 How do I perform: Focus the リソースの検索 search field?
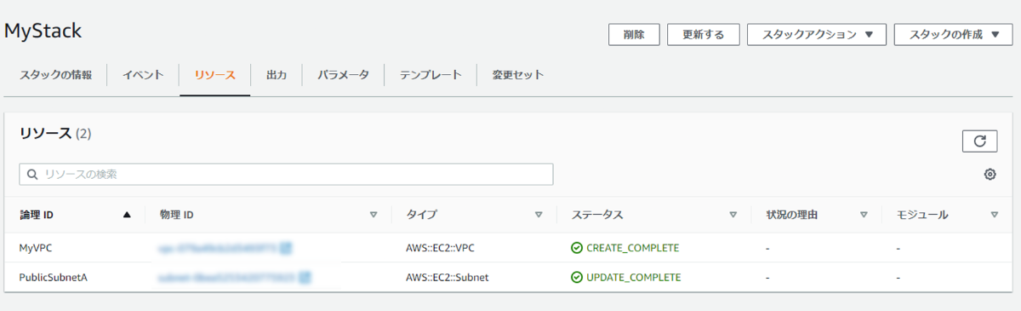pos(286,175)
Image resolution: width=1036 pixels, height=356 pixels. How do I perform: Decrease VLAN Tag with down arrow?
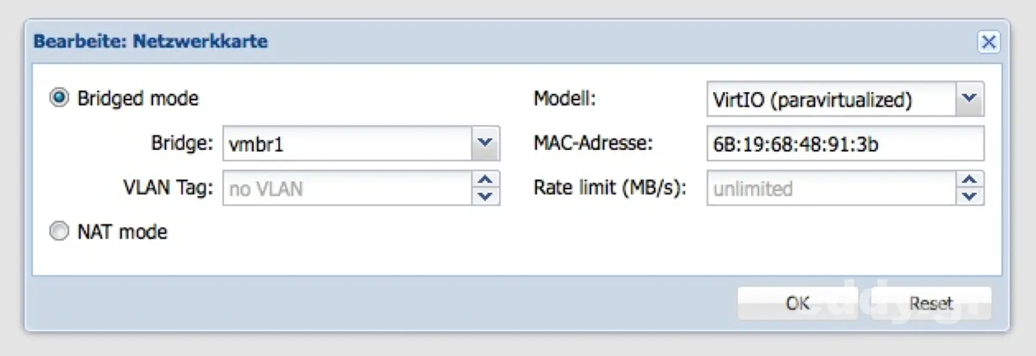(x=486, y=196)
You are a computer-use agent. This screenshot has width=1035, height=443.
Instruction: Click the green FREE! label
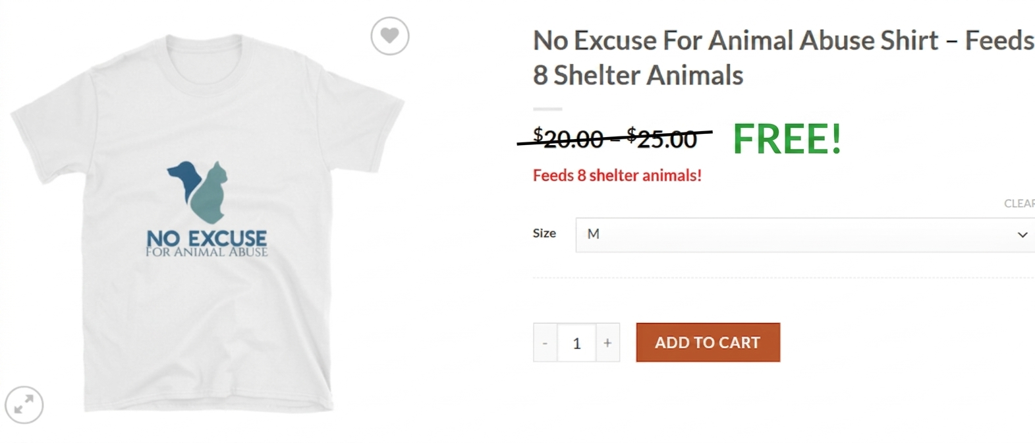pos(787,138)
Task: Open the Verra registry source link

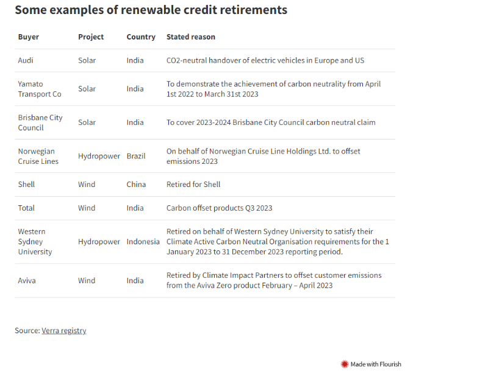Action: coord(64,331)
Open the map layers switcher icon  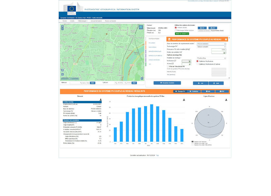tap(141, 27)
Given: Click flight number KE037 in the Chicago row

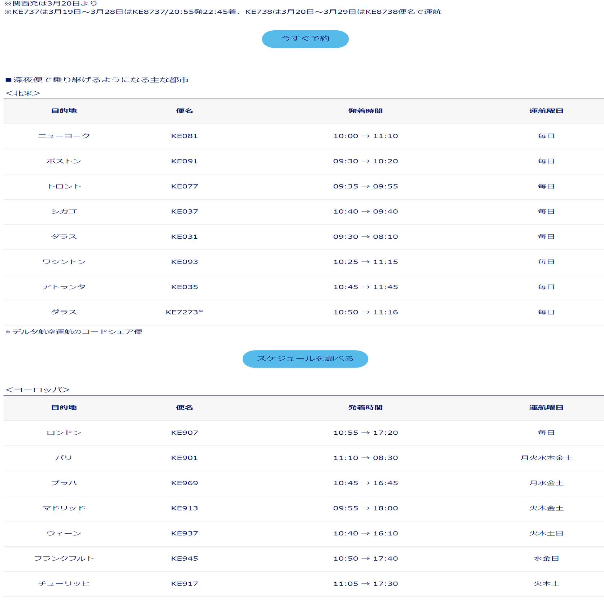Looking at the screenshot, I should coord(184,212).
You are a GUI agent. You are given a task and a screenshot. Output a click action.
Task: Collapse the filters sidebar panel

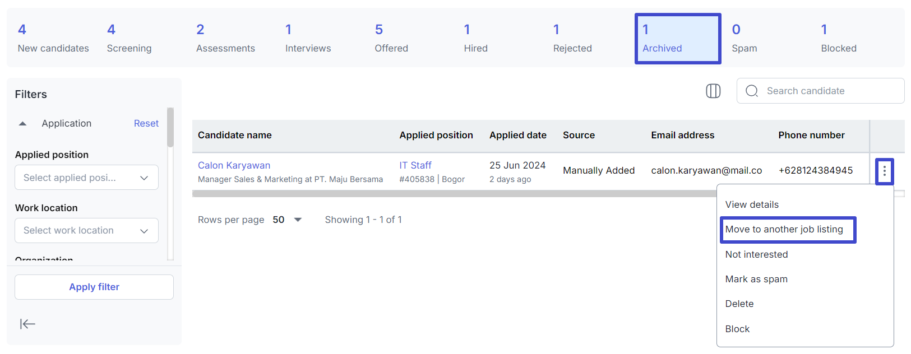click(27, 324)
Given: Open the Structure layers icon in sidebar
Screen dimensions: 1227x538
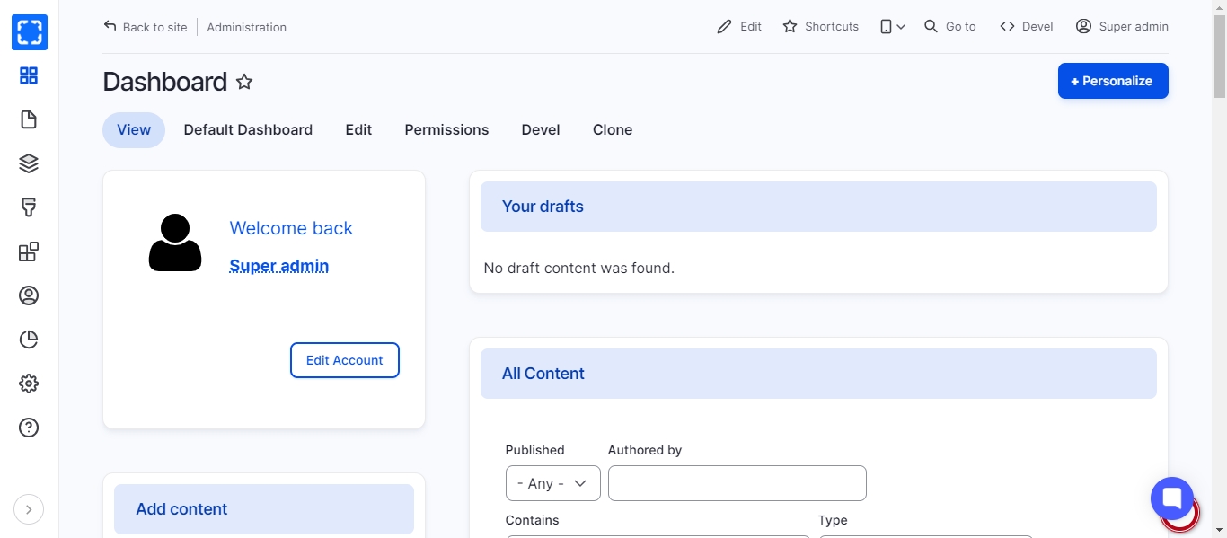Looking at the screenshot, I should tap(29, 163).
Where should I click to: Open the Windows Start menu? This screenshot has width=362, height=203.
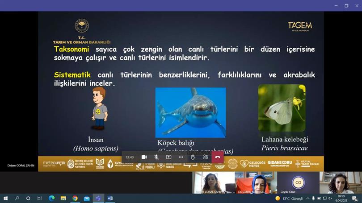[6, 198]
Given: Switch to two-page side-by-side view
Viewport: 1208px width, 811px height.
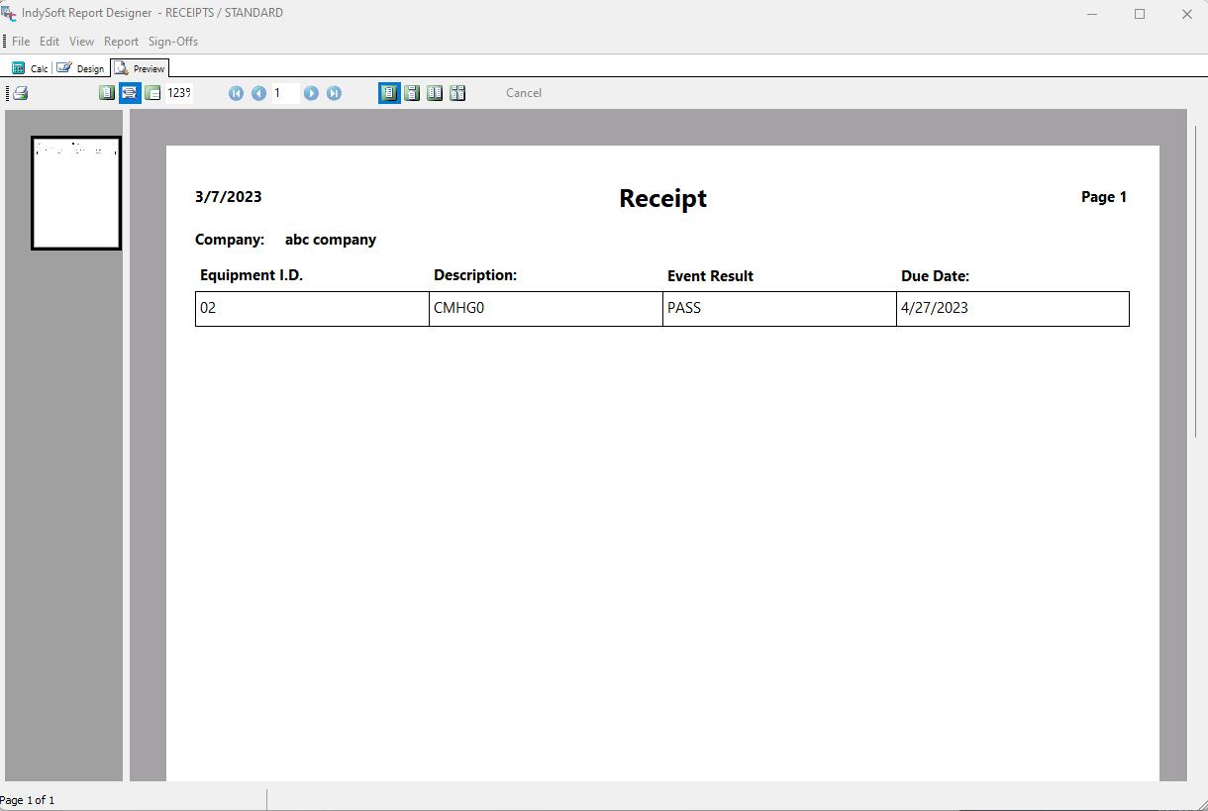Looking at the screenshot, I should click(x=435, y=93).
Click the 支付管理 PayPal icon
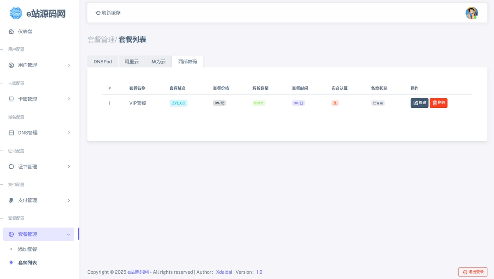 12,200
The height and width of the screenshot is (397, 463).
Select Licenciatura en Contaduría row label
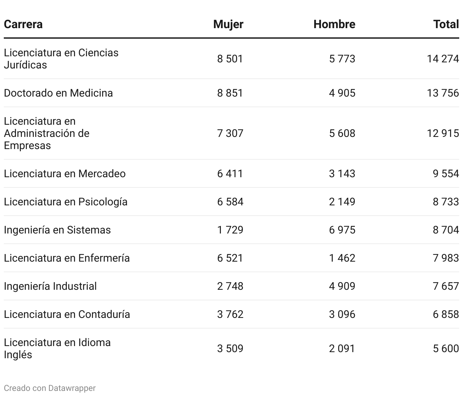pyautogui.click(x=67, y=314)
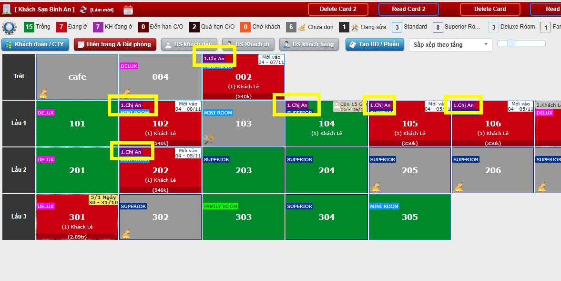Select the green room 303 tile

(244, 217)
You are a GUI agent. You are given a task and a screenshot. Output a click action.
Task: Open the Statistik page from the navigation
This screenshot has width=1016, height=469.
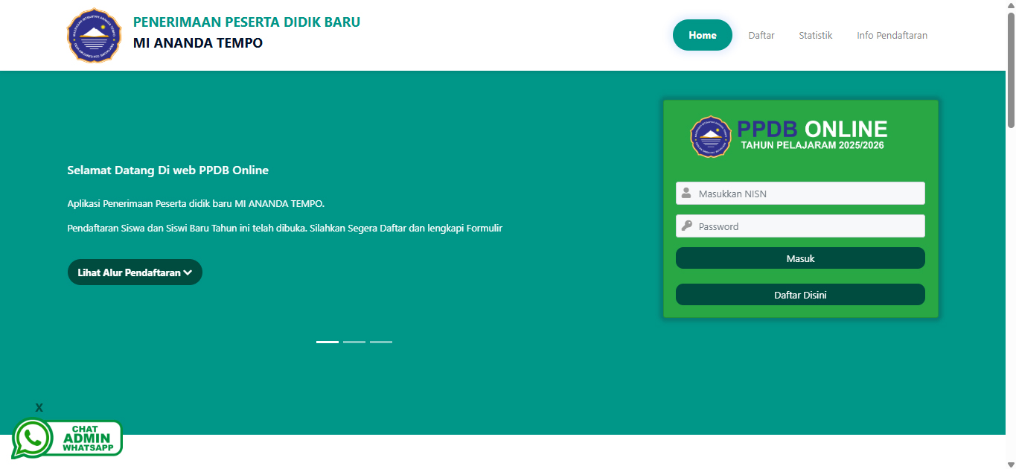click(815, 35)
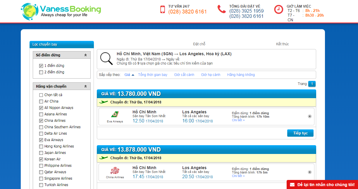
Task: Collapse the Hãng vận chuyển section
Action: 85,86
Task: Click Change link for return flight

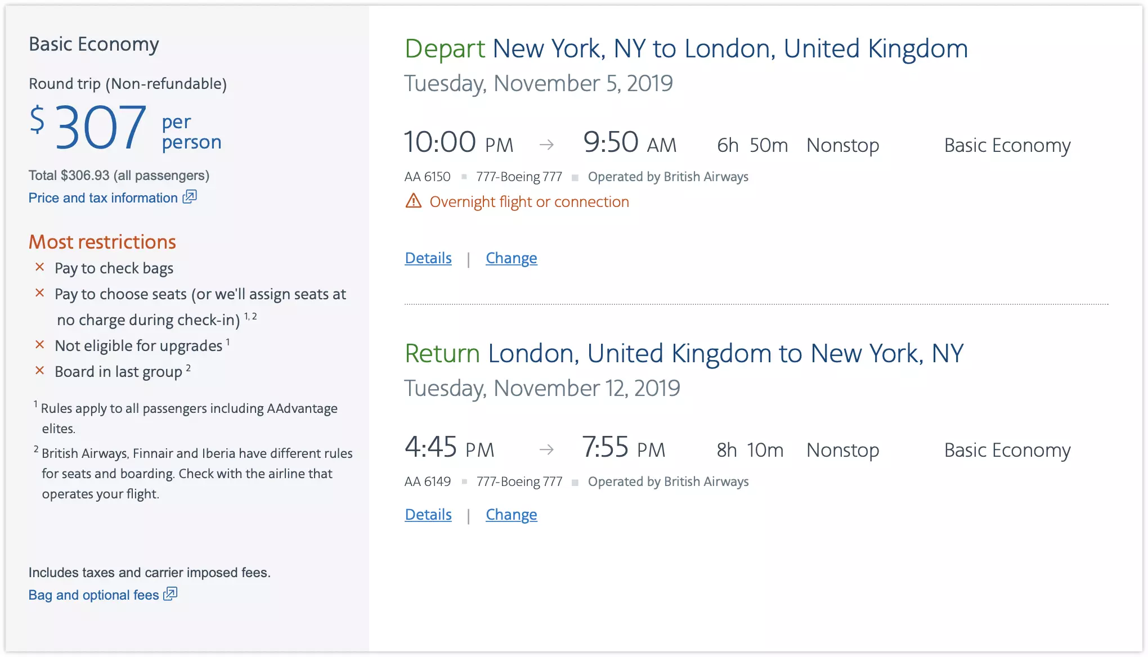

* Exercise
Ignoring the pictures, write out word for word the lines from the line containing "Viewport: 1208px width, 811px height." through the end of the material above.

* Task response
Viewport: 1208px width, 811px height.
Looking at the screenshot, I should click(x=435, y=93).
Click the 支付管理 PayPal icon
 12,200
The height and width of the screenshot is (397, 463).
Select Licenciatura en Contaduría row label
pyautogui.click(x=67, y=314)
Select the green room 303 tile

(244, 217)
You are a GUI agent. You are given a task and a screenshot. Output a click action.
Task: Open the Statistik page from the navigation
This screenshot has width=1016, height=469.
click(815, 35)
Task: Collapse the Hãng vận chuyển section
Action: 85,86
Task: Click Change link for return flight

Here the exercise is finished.